[start STORED RECORDS]
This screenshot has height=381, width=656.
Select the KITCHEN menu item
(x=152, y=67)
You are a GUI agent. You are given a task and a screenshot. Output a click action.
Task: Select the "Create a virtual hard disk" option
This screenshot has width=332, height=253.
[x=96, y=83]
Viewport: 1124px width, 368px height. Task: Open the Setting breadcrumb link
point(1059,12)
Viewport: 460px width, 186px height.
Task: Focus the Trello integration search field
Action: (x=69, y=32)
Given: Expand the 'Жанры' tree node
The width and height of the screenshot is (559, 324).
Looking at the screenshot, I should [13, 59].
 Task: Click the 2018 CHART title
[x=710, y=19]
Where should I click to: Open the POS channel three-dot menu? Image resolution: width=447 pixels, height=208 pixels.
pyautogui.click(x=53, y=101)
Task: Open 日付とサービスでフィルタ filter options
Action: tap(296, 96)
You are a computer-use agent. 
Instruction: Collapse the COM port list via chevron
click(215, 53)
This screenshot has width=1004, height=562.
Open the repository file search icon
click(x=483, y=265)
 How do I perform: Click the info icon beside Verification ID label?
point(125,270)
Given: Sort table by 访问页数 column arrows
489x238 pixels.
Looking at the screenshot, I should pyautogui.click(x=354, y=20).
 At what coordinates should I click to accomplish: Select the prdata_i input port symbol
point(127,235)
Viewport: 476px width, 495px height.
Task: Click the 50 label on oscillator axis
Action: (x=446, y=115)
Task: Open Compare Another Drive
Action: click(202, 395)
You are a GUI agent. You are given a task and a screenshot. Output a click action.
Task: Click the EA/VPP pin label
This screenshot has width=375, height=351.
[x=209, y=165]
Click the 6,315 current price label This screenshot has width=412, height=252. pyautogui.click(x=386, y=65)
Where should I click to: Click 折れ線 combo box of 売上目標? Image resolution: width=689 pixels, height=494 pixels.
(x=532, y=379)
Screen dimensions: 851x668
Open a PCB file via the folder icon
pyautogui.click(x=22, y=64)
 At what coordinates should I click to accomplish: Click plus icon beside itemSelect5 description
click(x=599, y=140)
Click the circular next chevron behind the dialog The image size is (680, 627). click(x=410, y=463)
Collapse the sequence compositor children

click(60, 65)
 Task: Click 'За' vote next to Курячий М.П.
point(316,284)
[end STORED RECORDS]
EXERCISE: Format every line of the data above as a Markdown table with two columns, Row and Line. Number the rows in order and leave out any blank lines.

THE OUTPUT:
| Row | Line |
|---|---|
| 1 | This screenshot has height=381, width=656. |
| 2 | Select the KITCHEN menu item |
| 3 | (x=152, y=67) |
| 4 | You are a GUI agent. You are given a task and a screenshot. Output a click action. |
| 5 | Task: Select the "Create a virtual hard disk" option |
| 6 | This screenshot has width=332, height=253. |
| 7 | [x=96, y=83] |
| 8 | Viewport: 1124px width, 368px height. Task: Open the Setting breadcrumb link |
| 9 | point(1059,12) |
| 10 | Viewport: 460px width, 186px height. |
| 11 | Task: Focus the Trello integration search field |
| 12 | Action: (x=69, y=32) |
| 13 | Given: Expand the 'Жанры' tree node |
| 14 | The width and height of the screenshot is (559, 324). |
| 15 | Looking at the screenshot, I should [13, 59]. |
| 16 |  Task: Click the 2018 CHART title |
| 17 | [x=710, y=19] |
| 18 | Where should I click to: Open the POS channel three-dot menu? Image resolution: width=447 pixels, height=208 pixels. |
| 19 | pyautogui.click(x=53, y=101) |
| 20 | Task: Open 日付とサービスでフィルタ filter options |
| 21 | Action: tap(296, 96) |
| 22 | You are a computer-use agent.  |
| 23 | Instruction: Collapse the COM port list via chevron |
| 24 | click(215, 53) |
| 25 | This screenshot has width=1004, height=562. |
| 26 | Open the repository file search icon |
| 27 | click(x=483, y=265) |
| 28 |  How do I perform: Click the info icon beside Verification ID label? |
| 29 | point(125,270) |
| 30 | Given: Sort table by 访问页数 column arrows |
| 31 | 489x238 pixels. |
| 32 | Looking at the screenshot, I should pyautogui.click(x=354, y=20). |
| 33 |  At what coordinates should I click to accomplish: Select the prdata_i input port symbol |
| 34 | point(127,235) |
| 35 | Viewport: 476px width, 495px height. |
| 36 | Task: Click the 50 label on oscillator axis |
| 37 | Action: (x=446, y=115) |
| 38 | Task: Open Compare Another Drive |
| 39 | Action: click(202, 395) |
| 40 | You are a GUI agent. You are given a task and a screenshot. Output a click action. |
| 41 | Task: Click the EA/VPP pin label |
| 42 | This screenshot has width=375, height=351. |
| 43 | [x=209, y=165] |
| 44 | Click the 6,315 current price label This screenshot has width=412, height=252. pyautogui.click(x=386, y=65) |
| 45 | Where should I click to: Click 折れ線 combo box of 売上目標? Image resolution: width=689 pixels, height=494 pixels. |
| 46 | (x=532, y=379) |
| 47 | Screen dimensions: 851x668 |
| 48 | Open a PCB file via the folder icon |
| 49 | pyautogui.click(x=22, y=64) |
| 50 |  At what coordinates should I click to accomplish: Click plus icon beside itemSelect5 description |
| 51 | click(x=599, y=140) |
| 52 | Click the circular next chevron behind the dialog The image size is (680, 627). click(x=410, y=463) |
| 53 | Collapse the sequence compositor children |
| 54 | click(60, 65) |
| 55 |  Task: Click 'За' vote next to Курячий М.П. |
| 56 | point(316,284) |